E-Tretroller sind auf Radwegen, Radfahrstreifen und in Fahrradstraßen erlaubt; nur wenn diese fehlen, darf auf die Fahrbahn ausgewichen werden. Das Zusatzschild „Radfahrer frei“, welches häufig in der Weststadt in Einbahnstraßen angebracht ist, gilt ausdrücklich nicht für E-Tretroller.

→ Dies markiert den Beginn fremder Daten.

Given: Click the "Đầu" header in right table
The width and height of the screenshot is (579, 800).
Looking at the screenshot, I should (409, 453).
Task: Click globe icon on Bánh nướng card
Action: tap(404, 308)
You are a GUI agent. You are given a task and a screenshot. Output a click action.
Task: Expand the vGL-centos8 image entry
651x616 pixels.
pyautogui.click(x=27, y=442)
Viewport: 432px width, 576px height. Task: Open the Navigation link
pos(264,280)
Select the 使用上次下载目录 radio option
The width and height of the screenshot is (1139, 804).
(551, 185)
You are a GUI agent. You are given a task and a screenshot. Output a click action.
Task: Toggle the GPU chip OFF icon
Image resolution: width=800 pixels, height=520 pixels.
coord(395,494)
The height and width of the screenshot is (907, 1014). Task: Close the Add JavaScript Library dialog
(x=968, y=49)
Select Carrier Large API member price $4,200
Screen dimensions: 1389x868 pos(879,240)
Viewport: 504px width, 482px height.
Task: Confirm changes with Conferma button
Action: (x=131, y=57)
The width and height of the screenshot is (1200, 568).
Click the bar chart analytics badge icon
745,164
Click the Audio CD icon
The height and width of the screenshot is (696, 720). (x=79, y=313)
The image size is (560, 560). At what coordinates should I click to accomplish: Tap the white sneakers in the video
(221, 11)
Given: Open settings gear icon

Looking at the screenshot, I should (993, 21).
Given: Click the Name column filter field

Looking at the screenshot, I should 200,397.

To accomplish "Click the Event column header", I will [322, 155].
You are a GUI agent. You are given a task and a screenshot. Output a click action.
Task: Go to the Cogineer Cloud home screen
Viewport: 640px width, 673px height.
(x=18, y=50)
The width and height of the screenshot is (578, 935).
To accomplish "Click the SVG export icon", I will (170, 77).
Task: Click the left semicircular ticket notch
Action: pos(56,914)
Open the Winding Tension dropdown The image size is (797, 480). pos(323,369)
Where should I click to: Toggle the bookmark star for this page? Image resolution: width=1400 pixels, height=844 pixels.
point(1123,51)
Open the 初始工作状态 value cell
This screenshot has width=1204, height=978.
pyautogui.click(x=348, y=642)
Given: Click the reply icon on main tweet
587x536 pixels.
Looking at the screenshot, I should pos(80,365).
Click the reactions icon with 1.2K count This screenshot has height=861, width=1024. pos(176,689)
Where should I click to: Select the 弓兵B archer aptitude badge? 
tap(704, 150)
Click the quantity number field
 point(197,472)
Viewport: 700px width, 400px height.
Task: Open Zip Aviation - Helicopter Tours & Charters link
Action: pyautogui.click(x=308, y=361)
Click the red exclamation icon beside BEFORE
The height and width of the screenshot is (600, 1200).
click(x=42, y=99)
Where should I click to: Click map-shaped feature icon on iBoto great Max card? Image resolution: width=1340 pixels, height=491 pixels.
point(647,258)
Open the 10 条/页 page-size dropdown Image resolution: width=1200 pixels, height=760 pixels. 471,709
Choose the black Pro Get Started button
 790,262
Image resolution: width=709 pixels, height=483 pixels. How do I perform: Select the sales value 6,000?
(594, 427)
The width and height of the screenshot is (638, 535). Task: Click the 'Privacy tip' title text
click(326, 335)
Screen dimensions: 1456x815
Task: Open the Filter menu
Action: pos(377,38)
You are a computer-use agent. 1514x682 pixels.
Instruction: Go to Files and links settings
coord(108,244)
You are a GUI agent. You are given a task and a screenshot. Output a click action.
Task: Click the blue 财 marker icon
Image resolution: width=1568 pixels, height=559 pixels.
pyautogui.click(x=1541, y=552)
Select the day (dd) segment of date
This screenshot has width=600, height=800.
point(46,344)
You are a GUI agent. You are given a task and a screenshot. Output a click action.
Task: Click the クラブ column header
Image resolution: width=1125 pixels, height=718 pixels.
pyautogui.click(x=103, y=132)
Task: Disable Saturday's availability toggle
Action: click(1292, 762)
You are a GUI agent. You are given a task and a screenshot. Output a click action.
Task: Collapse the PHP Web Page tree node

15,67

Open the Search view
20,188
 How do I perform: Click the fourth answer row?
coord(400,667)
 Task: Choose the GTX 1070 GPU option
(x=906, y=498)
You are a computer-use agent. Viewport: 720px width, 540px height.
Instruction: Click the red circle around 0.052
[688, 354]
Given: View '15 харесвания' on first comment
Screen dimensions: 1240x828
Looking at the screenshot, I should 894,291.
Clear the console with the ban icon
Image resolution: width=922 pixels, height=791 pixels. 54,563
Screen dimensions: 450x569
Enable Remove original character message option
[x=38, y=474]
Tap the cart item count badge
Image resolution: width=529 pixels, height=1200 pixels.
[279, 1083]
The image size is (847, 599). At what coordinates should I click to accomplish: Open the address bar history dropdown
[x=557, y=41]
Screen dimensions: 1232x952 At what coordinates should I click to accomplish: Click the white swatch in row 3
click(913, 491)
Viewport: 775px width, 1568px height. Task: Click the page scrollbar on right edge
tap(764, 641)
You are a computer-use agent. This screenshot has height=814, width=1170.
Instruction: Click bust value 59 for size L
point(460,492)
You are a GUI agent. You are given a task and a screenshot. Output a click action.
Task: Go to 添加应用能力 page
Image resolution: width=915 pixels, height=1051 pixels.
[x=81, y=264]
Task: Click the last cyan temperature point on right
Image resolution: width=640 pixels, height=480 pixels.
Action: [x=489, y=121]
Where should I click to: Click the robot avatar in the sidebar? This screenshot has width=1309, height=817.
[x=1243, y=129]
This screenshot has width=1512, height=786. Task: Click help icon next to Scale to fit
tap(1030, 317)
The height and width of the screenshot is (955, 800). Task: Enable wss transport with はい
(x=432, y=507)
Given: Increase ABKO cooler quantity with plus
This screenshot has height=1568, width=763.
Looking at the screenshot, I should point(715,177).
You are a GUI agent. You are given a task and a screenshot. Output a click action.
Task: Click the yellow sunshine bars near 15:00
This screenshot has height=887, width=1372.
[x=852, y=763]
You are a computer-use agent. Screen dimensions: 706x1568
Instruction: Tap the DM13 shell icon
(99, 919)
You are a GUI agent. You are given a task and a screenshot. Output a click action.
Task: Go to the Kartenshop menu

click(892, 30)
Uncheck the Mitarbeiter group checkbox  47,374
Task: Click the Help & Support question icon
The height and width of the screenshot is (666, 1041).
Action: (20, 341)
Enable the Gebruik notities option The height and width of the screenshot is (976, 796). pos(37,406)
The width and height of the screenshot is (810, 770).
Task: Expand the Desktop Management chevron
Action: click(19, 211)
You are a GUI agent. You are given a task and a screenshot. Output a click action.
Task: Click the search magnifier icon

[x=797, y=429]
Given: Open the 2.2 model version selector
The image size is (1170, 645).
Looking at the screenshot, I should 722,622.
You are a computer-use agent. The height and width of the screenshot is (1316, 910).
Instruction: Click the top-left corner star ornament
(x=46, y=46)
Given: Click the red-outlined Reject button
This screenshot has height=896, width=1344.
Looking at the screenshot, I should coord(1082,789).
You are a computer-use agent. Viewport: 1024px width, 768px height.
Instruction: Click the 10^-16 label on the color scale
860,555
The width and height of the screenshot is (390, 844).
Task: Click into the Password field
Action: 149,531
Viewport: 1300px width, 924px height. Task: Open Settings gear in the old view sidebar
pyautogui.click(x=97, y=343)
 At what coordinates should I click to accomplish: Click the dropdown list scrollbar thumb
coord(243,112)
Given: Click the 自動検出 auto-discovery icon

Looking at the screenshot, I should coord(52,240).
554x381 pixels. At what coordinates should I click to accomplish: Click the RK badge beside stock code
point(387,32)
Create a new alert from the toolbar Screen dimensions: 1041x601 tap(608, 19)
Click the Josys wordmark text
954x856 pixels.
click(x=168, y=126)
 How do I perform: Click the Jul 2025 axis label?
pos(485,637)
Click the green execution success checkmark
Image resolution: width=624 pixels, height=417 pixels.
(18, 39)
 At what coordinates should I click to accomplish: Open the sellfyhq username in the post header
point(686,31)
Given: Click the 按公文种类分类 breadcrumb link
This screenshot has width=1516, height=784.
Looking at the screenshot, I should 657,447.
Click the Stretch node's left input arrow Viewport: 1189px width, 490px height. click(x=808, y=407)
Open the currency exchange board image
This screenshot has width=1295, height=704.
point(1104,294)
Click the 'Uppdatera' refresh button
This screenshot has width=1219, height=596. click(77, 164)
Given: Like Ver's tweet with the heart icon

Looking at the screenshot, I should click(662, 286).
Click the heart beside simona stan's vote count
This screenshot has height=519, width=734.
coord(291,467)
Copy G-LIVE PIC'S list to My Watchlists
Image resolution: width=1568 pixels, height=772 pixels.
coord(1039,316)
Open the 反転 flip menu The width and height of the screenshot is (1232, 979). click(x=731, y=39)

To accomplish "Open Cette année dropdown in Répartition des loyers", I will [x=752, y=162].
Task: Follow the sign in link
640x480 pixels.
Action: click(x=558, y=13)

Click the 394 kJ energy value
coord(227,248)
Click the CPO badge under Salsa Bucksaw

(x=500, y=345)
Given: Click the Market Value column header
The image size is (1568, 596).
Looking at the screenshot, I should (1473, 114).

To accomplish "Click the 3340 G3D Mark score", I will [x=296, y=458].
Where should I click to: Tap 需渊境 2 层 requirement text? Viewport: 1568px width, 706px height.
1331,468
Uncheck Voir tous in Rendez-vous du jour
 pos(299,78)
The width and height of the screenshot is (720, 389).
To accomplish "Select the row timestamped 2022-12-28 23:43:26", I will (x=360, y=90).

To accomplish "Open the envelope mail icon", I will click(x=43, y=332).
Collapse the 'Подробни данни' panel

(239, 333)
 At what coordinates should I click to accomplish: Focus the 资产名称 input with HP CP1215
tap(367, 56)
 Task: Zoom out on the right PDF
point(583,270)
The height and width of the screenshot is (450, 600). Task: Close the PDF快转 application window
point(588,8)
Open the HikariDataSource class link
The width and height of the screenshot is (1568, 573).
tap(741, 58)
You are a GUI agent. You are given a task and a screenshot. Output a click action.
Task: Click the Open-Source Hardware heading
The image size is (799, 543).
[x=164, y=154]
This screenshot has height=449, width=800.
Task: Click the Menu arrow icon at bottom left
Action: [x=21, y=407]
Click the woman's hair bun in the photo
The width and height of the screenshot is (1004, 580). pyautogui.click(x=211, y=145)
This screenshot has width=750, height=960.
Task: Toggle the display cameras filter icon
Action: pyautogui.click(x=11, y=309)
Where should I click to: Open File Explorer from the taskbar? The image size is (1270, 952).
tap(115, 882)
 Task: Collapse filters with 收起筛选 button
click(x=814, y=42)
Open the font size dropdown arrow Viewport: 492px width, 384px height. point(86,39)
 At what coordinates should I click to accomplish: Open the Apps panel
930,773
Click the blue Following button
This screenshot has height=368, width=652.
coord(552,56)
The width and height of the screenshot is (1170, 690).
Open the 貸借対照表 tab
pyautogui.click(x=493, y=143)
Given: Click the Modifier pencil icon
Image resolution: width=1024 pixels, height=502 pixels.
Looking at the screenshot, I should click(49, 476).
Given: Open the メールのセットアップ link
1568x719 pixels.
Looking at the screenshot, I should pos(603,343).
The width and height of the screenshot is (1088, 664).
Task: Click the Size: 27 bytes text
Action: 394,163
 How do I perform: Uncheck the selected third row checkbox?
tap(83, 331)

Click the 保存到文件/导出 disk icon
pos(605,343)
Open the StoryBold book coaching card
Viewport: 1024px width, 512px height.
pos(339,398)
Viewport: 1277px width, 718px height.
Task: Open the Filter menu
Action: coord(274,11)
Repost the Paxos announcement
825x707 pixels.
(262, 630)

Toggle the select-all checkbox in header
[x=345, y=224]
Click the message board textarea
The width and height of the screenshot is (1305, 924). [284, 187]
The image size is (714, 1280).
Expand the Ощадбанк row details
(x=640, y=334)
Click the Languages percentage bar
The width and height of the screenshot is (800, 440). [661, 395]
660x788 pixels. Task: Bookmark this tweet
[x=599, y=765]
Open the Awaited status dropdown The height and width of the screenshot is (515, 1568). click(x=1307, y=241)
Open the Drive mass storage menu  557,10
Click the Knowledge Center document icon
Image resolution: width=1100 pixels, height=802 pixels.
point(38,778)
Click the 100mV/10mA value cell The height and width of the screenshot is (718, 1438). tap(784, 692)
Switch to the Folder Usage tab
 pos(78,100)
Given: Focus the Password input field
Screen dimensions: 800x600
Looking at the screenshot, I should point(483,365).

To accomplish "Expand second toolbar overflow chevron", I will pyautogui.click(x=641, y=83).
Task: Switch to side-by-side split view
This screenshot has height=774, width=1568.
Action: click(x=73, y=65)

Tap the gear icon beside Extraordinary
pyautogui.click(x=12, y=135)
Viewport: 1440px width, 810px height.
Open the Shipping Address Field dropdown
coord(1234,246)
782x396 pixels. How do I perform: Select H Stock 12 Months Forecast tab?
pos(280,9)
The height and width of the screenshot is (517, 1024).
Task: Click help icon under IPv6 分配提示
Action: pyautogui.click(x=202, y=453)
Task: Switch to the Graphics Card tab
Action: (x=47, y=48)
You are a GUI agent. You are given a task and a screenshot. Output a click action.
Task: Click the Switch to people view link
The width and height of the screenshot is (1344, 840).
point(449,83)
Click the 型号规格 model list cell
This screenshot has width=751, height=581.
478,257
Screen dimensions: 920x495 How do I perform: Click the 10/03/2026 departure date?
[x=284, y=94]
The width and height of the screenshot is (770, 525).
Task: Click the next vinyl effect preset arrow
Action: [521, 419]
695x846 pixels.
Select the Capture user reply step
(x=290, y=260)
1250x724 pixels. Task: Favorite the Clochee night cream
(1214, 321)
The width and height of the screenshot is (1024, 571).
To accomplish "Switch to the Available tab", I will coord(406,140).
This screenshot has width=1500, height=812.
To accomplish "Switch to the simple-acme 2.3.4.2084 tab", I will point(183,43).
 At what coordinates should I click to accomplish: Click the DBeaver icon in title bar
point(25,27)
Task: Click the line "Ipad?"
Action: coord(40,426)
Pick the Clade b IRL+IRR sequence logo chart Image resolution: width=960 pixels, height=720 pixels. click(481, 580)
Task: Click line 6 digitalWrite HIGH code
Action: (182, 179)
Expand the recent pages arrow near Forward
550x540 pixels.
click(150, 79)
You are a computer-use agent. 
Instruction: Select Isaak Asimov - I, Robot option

Die Roller sind nur für eine Person zugelassen.

 

Eine Haftpflichtversicherung ist zwingend vorgeschrieben, wobei wichtig ist, dass Schäden, welche durch E-Tretroller verursacht werden, nicht über eine private Haftpflichtversicherung abgedeckt sind. Für die Roller muss daher eine eigene Haftpflichtversicherung abgeschlossen werden. Mietfahrzeuge sind in der Regel durch die Vermietungsgesellschaft entsprechend versichert.

 

Helmpflicht besteht nicht, es ist natürlich empfehlenswert, sich mit einem Helm zu schützen. Entsprechend der Rechtsprechung zu Fahrradfahrern ohne Helm ist es bei den Instanzgerichten entgegen eindeutiger Rechtsprechung des Bundesgerichtshofs immer wieder streitig, ob das Nichttragen eines Helmes ein Mitverschulden begründen kann.

 

Im ampelgeregelten Straßenverkehr gilt für E-Tretroller, soweit vorhanden, die Fahrradampel, ansonsten die Ampel für den fließenden Verkehr.

 

Aus der Qualifizierung als Kraftfahrzeug ergeben sich ganz erhebliche Konsequenzen für alkoholisierte Fahrer von E-Tretrollern, da für sie dieselben Alkoholgrenzwerte wie für Autofahrer gelten. Wer also mit 0,5 bis 1,09 Promille fährt und keine alkoholbedingte Auffälligkeit zeigt, begeht eine Ordnungswidrigkeit, welche in der Regel mit 500 Euro Bußgeld, einem Monat Fahrverbot und zwei Punkten in Flensburg sanktioniert wird. Ab 1,1 Promille wird von absoluter Fahruntüchtigkeit ausgegangen und der Straftatbestand des § 316 StGB (Trunkenheitsfahrt) gilt als erfüllt. Dieser Straftatbestand kann aber bereits ab 0,3 Promille einschlägig sein, wenn der Fahrer alkoholbedingte Ausfallerscheinungen zeigt. Rechtliche Konsequenzen sind in der Regel der Entzug der Fahrerlaubnis, eine Geldstrafe und drei Punkte in Flensburg. Für Fahrer unter 21 Jahren und Führerscheinneulinge in der Probezeit gilt wie bei Autofahrern die 0,0-Promille-Grenze. So manche „Spaßfahrt“ kann also sehr unangenehm enden.